Iatrogenic Health Care Policy

In health care, an illness is iatrogenic if it is caused by the doctor. Once you break things down and "work the problem," it turns out that for the most part our health care system's maladies are iatrogenic, in the sense that the problems would be nonexistent or unimportant were it not for the fact that taxpayer funding is involved. (According to Jonah Goldberg, the term "iatrogenic government" was coined by the late Senator Daniel Patrick Moynihan.)

We do not have to hang on to a Medicare system that is unsustainable. We do not need to add millions of middle-class Americans to the Medicaid system. We do not need to rely on the Middle Man Mess of company-provided health insurance. Those are all systems that were created for the world of yesterday.

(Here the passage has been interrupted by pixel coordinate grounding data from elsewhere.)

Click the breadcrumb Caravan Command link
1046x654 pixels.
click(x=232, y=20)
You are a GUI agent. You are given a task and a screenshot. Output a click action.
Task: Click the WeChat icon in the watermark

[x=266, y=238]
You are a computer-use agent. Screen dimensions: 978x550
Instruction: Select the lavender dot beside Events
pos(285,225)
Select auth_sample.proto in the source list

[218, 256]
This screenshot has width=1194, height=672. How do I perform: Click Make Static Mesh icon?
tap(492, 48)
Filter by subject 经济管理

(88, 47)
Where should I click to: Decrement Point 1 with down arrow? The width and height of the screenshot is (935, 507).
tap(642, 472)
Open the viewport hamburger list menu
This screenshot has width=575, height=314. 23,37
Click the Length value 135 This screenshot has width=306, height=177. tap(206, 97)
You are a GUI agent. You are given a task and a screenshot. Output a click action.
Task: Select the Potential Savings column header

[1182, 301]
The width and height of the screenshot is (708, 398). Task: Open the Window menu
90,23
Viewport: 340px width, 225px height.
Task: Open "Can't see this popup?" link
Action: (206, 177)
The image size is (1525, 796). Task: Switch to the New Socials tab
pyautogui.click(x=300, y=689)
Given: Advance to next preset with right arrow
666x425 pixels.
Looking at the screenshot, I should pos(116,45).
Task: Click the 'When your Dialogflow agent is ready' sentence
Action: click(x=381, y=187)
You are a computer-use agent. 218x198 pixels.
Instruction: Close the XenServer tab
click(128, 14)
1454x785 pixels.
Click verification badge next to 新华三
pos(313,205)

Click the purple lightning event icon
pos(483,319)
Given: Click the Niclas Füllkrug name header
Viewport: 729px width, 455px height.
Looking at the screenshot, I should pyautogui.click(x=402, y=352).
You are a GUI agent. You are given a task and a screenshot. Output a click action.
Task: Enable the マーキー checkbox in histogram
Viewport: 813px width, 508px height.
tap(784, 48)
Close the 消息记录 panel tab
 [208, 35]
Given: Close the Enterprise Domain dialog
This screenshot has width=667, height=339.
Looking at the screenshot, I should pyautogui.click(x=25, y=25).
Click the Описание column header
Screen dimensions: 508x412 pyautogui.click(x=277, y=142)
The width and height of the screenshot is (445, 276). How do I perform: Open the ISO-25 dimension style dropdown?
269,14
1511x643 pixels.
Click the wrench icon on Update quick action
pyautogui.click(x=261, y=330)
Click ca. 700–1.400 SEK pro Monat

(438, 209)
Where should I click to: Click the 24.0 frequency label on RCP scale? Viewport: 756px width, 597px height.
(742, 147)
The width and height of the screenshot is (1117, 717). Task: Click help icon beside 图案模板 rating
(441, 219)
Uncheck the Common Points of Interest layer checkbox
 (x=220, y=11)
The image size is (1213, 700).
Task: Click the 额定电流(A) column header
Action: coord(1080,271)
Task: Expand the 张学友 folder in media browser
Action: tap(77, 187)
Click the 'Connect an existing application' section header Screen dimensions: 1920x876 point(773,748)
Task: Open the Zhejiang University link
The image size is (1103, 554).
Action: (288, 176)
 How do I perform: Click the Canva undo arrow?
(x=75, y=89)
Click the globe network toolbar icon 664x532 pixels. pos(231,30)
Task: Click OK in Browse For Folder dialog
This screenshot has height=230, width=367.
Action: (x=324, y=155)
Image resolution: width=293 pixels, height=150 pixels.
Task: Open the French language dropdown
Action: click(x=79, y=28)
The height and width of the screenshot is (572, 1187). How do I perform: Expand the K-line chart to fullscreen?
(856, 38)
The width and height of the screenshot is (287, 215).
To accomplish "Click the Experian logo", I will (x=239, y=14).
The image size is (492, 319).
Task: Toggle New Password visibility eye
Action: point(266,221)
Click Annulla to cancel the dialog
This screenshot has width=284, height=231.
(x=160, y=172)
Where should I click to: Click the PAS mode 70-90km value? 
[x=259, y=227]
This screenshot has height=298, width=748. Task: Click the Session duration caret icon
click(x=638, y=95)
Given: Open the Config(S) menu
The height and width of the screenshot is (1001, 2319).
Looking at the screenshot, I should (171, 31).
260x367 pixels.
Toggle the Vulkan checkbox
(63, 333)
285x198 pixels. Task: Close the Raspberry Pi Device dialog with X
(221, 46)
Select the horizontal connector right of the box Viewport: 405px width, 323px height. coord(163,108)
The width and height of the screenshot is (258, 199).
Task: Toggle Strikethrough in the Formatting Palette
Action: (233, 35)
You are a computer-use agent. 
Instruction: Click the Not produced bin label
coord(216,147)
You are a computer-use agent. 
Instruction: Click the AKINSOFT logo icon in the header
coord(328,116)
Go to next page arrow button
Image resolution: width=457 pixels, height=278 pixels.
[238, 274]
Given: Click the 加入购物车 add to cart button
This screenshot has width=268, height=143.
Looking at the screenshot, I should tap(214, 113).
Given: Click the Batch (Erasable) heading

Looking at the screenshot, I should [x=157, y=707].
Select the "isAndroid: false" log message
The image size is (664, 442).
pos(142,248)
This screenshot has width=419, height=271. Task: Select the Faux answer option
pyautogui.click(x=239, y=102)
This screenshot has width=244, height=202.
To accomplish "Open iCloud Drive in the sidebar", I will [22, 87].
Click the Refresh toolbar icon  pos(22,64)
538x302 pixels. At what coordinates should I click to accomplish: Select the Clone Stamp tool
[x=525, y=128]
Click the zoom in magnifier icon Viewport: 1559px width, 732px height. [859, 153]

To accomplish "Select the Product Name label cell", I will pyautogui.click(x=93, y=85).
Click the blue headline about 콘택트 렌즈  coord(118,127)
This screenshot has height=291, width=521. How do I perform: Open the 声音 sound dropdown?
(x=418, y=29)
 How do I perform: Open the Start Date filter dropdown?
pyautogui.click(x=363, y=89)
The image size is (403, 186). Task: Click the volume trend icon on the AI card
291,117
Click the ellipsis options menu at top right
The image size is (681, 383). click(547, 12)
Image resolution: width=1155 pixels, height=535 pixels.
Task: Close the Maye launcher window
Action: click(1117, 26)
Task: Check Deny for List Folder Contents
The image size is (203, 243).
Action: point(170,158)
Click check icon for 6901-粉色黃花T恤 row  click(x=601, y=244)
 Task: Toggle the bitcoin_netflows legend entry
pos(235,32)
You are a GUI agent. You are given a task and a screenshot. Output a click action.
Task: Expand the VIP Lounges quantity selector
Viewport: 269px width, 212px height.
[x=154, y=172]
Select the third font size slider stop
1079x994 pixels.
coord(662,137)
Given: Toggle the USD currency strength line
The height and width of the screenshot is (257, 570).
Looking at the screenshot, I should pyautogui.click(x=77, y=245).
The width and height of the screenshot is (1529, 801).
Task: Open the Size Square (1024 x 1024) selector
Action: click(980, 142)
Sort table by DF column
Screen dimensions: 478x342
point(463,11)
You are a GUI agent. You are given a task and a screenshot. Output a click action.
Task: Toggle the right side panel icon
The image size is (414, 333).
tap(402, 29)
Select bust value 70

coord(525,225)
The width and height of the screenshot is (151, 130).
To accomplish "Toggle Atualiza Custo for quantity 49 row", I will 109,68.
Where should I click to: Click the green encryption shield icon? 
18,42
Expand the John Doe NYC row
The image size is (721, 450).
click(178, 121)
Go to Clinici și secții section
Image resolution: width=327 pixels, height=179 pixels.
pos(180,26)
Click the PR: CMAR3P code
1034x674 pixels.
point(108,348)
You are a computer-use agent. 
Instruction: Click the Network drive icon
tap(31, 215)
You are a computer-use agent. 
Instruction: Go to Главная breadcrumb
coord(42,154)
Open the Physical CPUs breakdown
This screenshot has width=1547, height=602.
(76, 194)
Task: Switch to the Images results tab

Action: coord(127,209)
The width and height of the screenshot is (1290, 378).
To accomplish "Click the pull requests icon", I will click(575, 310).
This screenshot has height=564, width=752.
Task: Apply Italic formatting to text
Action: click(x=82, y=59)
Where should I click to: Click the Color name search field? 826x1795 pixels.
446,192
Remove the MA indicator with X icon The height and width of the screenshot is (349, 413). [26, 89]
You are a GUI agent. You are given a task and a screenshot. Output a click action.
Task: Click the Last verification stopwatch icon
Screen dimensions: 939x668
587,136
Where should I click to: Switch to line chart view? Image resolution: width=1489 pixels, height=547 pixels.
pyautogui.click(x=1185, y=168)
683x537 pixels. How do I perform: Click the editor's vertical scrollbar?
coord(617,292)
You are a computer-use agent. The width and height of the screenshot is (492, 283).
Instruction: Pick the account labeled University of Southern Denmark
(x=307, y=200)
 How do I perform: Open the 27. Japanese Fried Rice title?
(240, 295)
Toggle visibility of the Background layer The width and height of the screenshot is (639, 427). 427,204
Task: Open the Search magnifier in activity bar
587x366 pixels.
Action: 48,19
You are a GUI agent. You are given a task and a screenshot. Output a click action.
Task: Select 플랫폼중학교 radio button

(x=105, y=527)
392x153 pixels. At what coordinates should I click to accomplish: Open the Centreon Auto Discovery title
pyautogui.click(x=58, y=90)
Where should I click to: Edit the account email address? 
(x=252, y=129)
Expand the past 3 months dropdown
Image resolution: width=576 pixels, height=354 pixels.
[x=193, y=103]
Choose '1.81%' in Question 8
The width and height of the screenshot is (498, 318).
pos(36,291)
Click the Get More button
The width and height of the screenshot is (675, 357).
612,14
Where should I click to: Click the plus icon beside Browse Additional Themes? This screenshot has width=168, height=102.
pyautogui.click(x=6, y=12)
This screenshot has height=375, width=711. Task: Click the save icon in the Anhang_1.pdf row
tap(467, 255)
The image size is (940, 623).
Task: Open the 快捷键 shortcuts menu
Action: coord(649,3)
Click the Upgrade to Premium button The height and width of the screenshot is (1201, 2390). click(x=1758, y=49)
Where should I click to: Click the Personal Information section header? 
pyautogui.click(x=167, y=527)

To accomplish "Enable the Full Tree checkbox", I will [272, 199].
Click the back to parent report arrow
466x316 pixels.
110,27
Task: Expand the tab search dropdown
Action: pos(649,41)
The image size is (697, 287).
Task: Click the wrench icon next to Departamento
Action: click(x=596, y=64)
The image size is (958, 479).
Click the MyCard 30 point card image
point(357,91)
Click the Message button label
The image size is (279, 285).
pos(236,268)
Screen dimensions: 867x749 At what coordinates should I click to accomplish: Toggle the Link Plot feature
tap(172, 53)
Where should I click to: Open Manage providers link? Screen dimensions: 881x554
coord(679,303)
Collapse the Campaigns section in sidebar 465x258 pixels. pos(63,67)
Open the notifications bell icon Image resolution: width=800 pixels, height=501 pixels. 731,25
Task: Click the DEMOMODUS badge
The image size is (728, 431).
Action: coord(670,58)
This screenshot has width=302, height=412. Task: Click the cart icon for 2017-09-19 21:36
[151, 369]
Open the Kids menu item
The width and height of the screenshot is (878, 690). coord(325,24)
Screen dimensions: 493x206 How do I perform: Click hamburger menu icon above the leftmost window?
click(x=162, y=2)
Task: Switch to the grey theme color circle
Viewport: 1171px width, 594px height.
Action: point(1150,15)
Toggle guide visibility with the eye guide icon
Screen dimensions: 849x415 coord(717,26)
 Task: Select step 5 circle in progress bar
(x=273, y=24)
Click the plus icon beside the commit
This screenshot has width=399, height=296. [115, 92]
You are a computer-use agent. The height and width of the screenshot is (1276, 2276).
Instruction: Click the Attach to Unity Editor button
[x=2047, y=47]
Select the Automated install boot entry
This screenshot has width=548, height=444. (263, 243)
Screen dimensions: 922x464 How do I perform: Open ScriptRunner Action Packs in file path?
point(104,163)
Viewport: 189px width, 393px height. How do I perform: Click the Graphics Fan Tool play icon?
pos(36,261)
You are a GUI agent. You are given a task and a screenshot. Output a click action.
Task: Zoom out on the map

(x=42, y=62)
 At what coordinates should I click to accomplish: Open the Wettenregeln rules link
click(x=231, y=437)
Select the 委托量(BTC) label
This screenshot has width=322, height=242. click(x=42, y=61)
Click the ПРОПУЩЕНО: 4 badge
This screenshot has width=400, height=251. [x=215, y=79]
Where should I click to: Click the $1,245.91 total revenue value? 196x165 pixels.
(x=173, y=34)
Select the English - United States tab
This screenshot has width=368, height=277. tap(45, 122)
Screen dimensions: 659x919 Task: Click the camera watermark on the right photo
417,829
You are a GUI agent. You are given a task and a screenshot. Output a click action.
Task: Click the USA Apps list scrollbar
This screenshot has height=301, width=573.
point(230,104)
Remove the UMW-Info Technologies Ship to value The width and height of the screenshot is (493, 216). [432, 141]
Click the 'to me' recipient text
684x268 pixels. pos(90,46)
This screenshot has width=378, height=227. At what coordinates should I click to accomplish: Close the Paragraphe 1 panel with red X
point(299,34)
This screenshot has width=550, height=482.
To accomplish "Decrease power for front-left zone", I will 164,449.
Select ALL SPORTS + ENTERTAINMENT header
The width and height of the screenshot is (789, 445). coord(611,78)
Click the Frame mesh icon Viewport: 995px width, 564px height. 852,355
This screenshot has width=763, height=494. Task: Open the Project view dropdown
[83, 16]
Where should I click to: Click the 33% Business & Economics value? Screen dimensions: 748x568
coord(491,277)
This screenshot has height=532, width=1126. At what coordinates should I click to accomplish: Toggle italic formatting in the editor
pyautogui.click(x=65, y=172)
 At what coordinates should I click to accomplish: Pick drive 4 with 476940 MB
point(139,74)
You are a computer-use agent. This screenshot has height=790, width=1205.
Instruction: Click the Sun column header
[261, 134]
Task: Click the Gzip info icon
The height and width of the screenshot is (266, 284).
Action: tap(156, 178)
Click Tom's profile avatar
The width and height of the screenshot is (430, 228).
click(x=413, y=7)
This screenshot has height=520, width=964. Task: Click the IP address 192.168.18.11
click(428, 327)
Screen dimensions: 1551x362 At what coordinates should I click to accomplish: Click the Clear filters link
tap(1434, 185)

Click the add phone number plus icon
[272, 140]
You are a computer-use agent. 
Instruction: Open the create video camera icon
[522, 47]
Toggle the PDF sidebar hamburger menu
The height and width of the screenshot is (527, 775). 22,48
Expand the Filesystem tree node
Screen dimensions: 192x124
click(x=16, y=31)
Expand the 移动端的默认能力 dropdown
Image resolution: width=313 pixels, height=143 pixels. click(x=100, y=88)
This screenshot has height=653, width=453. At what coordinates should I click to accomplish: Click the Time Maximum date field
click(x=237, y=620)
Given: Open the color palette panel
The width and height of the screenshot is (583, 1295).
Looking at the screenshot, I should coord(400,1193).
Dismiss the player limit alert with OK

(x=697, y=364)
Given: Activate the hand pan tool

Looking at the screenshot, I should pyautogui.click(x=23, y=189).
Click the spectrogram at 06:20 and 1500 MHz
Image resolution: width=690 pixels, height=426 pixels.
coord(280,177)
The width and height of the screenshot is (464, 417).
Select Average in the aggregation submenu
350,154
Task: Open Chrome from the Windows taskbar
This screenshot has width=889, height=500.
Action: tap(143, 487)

However, I am not convinced that the future requires Wonkish contortions like Health Savings Accounts. Yes, I believe that Americans should save more for life's contingencies, including changes in the job structure, health needs, and retirement. And I believe that we should increase personal responsibility in health spending, particularly for discretionary care. But combining those goals by creating specialized accounts is not such a good idea.

In my view, all we need is a graceful way to extricate ourselves from the iatrogenic mess created by our previous policies. I think that a combination of Phasing out Medicare and implementing catastrophic re-insurance would be the cure. In addition, I would support the limited paternalism of mandatory catastrophic health insurance and low-cost government health clinics located in poor neighborhoods.